§ **The task**
Below is a block of entries; repeat exactly the lines starting at the line that contains "The width and height of the screenshot is (762, 430)." and ending at the line that contains "Reply to the Duolingo", both included.

Saved data entries:
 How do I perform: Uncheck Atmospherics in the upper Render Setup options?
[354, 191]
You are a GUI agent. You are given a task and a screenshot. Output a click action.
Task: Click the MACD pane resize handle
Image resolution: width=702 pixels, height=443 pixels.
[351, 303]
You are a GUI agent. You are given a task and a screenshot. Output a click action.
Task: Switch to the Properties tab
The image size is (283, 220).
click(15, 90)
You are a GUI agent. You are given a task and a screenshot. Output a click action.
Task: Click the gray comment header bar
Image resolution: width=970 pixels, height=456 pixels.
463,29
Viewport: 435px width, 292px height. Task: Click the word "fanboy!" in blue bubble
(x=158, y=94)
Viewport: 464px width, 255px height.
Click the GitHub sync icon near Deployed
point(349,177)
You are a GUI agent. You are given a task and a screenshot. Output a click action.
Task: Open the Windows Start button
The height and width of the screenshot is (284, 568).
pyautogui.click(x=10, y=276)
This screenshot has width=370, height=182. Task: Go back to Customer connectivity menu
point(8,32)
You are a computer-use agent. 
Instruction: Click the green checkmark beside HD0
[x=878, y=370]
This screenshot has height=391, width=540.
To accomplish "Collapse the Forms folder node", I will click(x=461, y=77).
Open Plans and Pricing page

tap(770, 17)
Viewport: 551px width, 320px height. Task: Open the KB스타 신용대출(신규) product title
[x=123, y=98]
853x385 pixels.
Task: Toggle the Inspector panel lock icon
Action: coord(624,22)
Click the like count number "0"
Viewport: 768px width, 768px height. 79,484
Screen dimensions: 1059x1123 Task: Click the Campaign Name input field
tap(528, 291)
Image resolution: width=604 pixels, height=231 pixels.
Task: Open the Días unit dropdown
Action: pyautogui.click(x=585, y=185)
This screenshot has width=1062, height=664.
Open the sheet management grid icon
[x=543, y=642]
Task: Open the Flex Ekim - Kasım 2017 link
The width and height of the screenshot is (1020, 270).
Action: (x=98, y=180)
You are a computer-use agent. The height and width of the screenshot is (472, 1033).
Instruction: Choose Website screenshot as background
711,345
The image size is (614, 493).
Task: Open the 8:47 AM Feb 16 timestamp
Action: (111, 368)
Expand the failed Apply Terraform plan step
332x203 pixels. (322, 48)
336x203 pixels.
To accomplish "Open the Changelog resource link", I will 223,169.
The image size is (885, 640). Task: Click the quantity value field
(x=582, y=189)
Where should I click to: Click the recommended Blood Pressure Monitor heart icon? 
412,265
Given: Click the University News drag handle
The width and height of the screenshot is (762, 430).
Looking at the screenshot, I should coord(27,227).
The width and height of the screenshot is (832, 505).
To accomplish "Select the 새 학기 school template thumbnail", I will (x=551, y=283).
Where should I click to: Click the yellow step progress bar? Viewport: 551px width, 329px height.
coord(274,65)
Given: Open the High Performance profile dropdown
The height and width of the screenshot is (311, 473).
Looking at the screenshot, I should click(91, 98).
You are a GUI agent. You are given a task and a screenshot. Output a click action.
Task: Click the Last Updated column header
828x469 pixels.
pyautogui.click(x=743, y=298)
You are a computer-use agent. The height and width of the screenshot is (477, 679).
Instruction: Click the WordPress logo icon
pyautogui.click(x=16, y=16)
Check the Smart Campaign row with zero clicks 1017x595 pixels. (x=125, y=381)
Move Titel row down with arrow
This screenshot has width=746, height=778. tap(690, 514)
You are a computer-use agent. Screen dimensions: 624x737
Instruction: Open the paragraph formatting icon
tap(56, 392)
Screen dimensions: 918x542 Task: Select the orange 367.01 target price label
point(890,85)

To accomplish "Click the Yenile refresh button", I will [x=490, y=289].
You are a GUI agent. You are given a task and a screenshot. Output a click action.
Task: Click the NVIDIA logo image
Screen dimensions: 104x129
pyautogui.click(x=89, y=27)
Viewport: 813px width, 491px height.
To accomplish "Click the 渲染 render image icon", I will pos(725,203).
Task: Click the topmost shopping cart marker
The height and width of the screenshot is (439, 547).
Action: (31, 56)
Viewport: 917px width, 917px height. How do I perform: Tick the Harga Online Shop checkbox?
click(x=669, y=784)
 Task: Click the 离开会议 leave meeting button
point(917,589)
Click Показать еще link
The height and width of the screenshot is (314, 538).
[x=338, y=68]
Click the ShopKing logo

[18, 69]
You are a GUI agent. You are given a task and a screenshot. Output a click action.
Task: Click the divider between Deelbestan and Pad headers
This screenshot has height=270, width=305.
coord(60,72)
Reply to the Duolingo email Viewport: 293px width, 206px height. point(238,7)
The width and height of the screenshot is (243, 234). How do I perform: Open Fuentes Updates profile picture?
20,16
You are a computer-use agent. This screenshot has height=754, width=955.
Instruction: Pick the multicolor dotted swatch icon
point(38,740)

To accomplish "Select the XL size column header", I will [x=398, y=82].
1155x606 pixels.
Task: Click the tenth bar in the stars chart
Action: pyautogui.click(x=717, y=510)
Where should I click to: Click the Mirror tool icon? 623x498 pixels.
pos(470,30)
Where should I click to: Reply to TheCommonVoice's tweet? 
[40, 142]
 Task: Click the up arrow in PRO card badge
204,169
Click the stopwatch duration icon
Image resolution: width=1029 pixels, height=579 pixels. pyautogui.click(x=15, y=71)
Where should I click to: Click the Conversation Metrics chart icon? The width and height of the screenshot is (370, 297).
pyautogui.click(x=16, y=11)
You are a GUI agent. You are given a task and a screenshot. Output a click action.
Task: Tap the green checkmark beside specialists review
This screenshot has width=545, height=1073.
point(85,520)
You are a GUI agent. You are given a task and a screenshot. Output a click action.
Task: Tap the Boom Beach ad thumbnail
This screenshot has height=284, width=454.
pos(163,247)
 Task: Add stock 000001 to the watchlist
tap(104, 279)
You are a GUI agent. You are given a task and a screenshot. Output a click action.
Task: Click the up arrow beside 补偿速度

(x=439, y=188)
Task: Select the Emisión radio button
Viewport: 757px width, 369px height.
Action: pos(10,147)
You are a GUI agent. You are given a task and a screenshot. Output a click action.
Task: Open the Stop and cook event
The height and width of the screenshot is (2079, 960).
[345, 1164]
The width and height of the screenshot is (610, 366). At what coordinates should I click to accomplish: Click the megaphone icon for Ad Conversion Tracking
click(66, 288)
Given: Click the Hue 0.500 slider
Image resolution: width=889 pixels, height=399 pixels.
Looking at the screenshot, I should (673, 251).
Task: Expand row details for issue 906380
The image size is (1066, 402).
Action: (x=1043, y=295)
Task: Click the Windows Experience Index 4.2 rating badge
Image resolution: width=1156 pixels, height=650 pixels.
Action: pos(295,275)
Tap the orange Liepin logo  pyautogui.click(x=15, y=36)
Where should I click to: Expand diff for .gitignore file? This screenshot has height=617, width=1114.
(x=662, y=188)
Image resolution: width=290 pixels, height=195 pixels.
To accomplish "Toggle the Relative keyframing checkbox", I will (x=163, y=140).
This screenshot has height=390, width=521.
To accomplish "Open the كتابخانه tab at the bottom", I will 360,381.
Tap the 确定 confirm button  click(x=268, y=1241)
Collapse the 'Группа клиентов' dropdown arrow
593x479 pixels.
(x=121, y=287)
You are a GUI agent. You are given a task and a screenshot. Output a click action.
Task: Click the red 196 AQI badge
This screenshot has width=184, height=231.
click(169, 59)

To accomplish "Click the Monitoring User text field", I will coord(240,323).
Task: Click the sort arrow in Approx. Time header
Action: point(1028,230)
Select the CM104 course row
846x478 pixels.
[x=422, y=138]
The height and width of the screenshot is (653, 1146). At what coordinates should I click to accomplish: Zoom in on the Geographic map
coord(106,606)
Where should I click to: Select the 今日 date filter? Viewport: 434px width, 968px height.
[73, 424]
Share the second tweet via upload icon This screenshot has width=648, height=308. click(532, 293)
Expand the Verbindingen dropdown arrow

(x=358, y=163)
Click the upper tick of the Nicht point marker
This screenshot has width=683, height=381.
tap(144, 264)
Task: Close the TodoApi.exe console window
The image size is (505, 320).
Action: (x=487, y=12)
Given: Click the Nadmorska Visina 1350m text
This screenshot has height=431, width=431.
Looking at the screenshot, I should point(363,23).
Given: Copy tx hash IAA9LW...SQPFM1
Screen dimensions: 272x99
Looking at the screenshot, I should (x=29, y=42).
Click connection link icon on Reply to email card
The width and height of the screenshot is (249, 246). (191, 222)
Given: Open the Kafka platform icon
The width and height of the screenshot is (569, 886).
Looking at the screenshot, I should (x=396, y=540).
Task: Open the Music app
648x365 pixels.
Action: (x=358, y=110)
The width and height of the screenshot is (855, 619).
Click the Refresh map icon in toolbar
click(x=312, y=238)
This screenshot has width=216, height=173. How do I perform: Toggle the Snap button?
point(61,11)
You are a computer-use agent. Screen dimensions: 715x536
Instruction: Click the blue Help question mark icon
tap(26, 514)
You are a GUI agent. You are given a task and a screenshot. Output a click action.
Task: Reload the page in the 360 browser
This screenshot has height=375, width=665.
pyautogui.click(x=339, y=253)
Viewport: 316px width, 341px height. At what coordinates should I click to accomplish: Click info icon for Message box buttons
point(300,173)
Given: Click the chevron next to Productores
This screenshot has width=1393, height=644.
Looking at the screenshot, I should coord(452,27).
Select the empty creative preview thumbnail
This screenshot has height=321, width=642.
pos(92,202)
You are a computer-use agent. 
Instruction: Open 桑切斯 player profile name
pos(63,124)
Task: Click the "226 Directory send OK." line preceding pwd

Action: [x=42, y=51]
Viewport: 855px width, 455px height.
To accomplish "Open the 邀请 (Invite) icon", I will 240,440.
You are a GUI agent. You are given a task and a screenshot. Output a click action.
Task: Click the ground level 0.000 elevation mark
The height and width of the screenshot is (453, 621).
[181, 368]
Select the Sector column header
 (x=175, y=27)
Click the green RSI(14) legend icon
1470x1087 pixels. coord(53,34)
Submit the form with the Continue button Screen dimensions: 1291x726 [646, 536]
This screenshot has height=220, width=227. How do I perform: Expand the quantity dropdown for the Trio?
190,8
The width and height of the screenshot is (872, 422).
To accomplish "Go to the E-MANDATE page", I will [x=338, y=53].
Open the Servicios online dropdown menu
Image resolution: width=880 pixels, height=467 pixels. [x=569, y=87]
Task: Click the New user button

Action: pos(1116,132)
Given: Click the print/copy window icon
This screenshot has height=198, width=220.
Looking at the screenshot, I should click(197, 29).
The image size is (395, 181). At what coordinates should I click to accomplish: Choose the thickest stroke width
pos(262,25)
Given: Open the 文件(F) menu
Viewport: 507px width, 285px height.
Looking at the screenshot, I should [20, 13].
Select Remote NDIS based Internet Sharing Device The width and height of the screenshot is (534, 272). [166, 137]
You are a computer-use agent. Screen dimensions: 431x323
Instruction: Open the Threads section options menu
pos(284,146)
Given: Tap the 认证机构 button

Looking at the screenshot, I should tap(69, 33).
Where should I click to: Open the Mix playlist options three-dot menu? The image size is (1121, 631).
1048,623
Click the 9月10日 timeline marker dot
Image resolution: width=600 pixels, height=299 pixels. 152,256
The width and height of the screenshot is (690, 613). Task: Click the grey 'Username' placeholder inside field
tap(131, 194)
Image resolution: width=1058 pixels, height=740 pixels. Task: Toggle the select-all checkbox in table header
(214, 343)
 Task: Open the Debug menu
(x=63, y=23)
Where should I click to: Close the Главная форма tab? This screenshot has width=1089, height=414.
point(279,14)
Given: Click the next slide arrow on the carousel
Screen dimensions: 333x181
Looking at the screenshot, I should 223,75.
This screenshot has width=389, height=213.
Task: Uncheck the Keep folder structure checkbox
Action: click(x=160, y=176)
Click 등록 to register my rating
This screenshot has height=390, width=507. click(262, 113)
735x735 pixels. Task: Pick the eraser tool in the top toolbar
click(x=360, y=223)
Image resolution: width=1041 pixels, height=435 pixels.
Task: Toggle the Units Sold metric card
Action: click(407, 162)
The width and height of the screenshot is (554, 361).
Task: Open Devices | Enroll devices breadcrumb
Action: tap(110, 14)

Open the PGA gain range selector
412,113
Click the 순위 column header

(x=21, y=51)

§ **Task response**
The width and height of the screenshot is (762, 430).
Looking at the screenshot, I should coord(27,227).
The width and height of the screenshot is (832, 505).
To accomplish "Select the 새 학기 school template thumbnail", I will (x=551, y=283).
Where should I click to: Click the yellow step progress bar? Viewport: 551px width, 329px height.
coord(274,65)
Given: Open the High Performance profile dropdown
The height and width of the screenshot is (311, 473).
Looking at the screenshot, I should click(91, 98).
You are a GUI agent. You are given a task and a screenshot. Output a click action.
Task: Click the Last Updated column header
828x469 pixels.
pyautogui.click(x=743, y=298)
You are a computer-use agent. The height and width of the screenshot is (477, 679).
Instruction: Click the WordPress logo icon
pyautogui.click(x=16, y=16)
Check the Smart Campaign row with zero clicks 1017x595 pixels. (x=125, y=381)
Move Titel row down with arrow
This screenshot has width=746, height=778. tap(690, 514)
You are a computer-use agent. Screen dimensions: 624x737
Instruction: Open the paragraph formatting icon
tap(56, 392)
Screen dimensions: 918x542 Task: Select the orange 367.01 target price label
point(890,85)

To accomplish "Click the Yenile refresh button", I will [x=490, y=289].
You are a GUI agent. You are given a task and a screenshot. Output a click action.
Task: Click the NVIDIA logo image
Screen dimensions: 104x129
pyautogui.click(x=89, y=27)
Viewport: 813px width, 491px height.
To accomplish "Click the 渲染 render image icon", I will pos(725,203).
Task: Click the topmost shopping cart marker
The height and width of the screenshot is (439, 547).
Action: (31, 56)
Viewport: 917px width, 917px height. How do I perform: Tick the Harga Online Shop checkbox?
click(x=669, y=784)
 Task: Click the 离开会议 leave meeting button
point(917,589)
Click Показать еще link
The height and width of the screenshot is (314, 538).
[x=338, y=68]
Click the ShopKing logo

[18, 69]
You are a GUI agent. You are given a task and a screenshot. Output a click action.
Task: Click the divider between Deelbestan and Pad headers
This screenshot has height=270, width=305.
coord(60,72)
Reply to the Duolingo email Viewport: 293px width, 206px height. point(238,7)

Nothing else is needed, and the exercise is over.